Activity: For this listing, the lines between the one holding "Click the reservation" and the one holding "Click the Password", inclusive, must be set down exactly.

Recorded information:
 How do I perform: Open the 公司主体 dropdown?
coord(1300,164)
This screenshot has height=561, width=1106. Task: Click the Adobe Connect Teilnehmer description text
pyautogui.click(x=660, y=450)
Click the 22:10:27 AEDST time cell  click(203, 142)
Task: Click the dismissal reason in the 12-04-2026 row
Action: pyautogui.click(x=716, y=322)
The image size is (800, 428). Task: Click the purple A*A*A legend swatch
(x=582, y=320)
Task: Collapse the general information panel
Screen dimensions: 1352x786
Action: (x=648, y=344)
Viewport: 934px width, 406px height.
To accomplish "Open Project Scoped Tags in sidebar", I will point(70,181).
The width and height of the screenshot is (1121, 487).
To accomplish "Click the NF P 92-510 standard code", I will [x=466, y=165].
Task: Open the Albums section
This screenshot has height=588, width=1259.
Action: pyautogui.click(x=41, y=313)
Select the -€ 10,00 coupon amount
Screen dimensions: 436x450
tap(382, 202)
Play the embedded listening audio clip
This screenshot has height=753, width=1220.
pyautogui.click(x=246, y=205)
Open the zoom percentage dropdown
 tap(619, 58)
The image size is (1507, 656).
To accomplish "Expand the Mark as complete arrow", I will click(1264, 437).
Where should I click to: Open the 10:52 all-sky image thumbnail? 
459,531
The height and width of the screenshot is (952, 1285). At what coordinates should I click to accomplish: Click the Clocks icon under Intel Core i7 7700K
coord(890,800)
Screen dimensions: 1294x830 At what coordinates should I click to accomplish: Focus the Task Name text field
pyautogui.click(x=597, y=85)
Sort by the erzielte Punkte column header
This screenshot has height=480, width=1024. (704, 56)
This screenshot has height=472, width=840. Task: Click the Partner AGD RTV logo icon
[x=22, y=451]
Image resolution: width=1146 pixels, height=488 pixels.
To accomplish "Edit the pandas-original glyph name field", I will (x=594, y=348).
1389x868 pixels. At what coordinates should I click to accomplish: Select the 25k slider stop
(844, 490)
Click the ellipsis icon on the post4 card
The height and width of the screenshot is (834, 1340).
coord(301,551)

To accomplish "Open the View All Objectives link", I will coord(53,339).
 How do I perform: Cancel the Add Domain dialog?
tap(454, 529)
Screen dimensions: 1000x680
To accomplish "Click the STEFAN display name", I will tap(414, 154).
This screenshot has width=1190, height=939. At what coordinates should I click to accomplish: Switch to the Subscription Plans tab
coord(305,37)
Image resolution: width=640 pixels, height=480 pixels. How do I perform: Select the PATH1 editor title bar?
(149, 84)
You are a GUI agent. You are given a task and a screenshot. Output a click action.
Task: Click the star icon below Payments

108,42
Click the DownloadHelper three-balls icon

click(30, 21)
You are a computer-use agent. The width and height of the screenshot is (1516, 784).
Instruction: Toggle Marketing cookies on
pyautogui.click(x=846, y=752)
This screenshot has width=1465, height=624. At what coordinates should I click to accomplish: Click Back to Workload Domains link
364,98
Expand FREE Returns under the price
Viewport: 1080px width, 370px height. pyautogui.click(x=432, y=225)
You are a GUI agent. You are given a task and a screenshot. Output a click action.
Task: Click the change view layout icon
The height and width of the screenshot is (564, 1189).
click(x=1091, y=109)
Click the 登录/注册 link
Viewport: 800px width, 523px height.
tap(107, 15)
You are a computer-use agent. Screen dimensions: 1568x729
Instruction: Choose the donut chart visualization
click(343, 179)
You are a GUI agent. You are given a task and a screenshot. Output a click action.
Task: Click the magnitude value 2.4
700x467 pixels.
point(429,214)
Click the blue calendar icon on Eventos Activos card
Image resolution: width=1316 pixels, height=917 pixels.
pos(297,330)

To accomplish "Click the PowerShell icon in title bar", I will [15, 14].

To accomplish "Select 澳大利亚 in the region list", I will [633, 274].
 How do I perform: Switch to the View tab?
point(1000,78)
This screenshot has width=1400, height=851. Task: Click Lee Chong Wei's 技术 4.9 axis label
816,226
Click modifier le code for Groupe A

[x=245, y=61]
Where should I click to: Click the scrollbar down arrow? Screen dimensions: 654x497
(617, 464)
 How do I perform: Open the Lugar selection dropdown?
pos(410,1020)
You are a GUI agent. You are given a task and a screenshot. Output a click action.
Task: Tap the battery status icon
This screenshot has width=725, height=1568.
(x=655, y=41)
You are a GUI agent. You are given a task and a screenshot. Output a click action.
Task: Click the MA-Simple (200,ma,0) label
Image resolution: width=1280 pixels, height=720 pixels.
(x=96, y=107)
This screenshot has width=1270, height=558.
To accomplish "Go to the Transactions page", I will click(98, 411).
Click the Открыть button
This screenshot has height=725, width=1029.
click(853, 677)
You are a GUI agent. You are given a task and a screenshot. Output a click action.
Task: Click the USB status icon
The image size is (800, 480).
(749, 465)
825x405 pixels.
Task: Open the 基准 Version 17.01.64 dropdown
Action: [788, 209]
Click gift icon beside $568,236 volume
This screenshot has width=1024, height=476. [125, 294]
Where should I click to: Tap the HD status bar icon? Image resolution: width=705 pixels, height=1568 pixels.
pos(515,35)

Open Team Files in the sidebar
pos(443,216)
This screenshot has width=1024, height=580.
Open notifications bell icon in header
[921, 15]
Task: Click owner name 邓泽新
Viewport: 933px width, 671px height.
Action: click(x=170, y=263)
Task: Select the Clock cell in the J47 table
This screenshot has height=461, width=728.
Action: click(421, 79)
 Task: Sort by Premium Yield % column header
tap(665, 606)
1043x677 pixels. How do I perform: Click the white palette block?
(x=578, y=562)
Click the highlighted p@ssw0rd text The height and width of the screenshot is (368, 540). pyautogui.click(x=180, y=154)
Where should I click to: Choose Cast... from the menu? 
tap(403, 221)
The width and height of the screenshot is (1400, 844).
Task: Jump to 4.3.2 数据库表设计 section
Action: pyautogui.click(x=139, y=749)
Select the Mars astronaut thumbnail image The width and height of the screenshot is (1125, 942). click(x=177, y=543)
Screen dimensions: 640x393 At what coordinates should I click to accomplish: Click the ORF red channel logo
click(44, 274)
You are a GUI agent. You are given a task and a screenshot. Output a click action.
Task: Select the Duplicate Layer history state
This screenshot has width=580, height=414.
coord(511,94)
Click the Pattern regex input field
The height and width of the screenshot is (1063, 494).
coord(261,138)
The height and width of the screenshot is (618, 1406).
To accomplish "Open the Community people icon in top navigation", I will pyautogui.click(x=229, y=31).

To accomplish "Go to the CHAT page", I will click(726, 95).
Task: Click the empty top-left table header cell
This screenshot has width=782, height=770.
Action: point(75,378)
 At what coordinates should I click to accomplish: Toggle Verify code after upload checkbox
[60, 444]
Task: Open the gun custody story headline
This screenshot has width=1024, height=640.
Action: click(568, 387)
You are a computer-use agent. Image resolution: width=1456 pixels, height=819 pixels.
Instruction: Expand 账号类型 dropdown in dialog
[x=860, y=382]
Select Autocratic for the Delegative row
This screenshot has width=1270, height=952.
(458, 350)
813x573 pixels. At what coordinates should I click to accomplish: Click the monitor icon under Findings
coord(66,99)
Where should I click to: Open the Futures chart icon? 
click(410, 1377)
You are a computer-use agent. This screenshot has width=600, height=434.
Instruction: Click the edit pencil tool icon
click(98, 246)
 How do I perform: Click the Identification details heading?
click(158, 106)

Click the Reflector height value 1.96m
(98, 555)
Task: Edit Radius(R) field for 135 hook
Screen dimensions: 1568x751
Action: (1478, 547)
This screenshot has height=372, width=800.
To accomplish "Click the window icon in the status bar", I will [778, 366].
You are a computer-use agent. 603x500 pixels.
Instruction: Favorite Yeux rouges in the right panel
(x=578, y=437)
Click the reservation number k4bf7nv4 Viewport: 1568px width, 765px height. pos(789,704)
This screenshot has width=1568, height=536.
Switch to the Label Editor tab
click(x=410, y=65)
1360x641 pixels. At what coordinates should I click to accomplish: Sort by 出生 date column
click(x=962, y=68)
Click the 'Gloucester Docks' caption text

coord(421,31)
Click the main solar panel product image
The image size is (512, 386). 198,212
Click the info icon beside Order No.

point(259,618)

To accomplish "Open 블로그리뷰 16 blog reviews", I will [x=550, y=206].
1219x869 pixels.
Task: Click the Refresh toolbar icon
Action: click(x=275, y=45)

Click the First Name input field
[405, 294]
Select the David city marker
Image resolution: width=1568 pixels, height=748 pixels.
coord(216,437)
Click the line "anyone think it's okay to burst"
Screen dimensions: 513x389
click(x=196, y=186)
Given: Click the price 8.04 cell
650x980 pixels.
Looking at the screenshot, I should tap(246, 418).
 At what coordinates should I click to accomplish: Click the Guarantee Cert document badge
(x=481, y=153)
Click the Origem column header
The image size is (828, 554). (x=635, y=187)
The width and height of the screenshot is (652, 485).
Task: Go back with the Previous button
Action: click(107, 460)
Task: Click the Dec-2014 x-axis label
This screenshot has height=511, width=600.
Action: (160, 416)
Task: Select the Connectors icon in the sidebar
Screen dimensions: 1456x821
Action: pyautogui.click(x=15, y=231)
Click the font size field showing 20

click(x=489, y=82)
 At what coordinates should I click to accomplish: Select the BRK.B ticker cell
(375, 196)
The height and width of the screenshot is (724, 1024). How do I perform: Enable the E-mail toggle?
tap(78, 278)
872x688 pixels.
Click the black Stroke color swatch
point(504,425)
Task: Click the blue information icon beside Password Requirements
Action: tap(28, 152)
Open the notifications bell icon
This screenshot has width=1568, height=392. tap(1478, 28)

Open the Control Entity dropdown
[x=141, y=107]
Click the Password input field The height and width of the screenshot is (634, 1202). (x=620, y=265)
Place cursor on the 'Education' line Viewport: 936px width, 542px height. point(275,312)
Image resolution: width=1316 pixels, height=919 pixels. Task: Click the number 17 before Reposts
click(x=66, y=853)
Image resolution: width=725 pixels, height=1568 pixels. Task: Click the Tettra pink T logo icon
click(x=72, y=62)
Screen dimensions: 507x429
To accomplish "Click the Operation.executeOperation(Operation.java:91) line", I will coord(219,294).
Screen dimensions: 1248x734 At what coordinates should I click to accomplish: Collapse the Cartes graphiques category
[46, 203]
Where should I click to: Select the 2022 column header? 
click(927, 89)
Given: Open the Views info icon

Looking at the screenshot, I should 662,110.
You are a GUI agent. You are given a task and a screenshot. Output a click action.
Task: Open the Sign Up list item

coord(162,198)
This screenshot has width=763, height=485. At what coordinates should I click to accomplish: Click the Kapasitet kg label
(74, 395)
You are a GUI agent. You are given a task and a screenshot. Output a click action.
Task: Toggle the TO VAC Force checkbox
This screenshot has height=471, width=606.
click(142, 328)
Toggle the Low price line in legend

Solution to this problem:
Click the reservation number k4bf7nv4 Viewport: 1568px width, 765px height. pos(789,704)
This screenshot has width=1568, height=536.
Switch to the Label Editor tab
click(x=410, y=65)
1360x641 pixels. At what coordinates should I click to accomplish: Sort by 出生 date column
click(x=962, y=68)
Click the 'Gloucester Docks' caption text

coord(421,31)
Click the main solar panel product image
The image size is (512, 386). 198,212
Click the info icon beside Order No.

point(259,618)

To accomplish "Open 블로그리뷰 16 blog reviews", I will [x=550, y=206].
1219x869 pixels.
Task: Click the Refresh toolbar icon
Action: click(x=275, y=45)

Click the First Name input field
[405, 294]
Select the David city marker
Image resolution: width=1568 pixels, height=748 pixels.
coord(216,437)
Click the line "anyone think it's okay to burst"
Screen dimensions: 513x389
click(x=196, y=186)
Given: Click the price 8.04 cell
650x980 pixels.
Looking at the screenshot, I should tap(246, 418).
 At what coordinates should I click to accomplish: Click the Guarantee Cert document badge
(x=481, y=153)
Click the Origem column header
The image size is (828, 554). (x=635, y=187)
The width and height of the screenshot is (652, 485).
Task: Go back with the Previous button
Action: click(107, 460)
Task: Click the Dec-2014 x-axis label
This screenshot has height=511, width=600.
Action: (160, 416)
Task: Select the Connectors icon in the sidebar
Screen dimensions: 1456x821
Action: pyautogui.click(x=15, y=231)
Click the font size field showing 20

click(x=489, y=82)
 At what coordinates should I click to accomplish: Select the BRK.B ticker cell
(375, 196)
The height and width of the screenshot is (724, 1024). How do I perform: Enable the E-mail toggle?
tap(78, 278)
872x688 pixels.
Click the black Stroke color swatch
point(504,425)
Task: Click the blue information icon beside Password Requirements
Action: tap(28, 152)
Open the notifications bell icon
This screenshot has width=1568, height=392. tap(1478, 28)

Open the Control Entity dropdown
[x=141, y=107]
Click the Password input field The height and width of the screenshot is (634, 1202). (x=620, y=265)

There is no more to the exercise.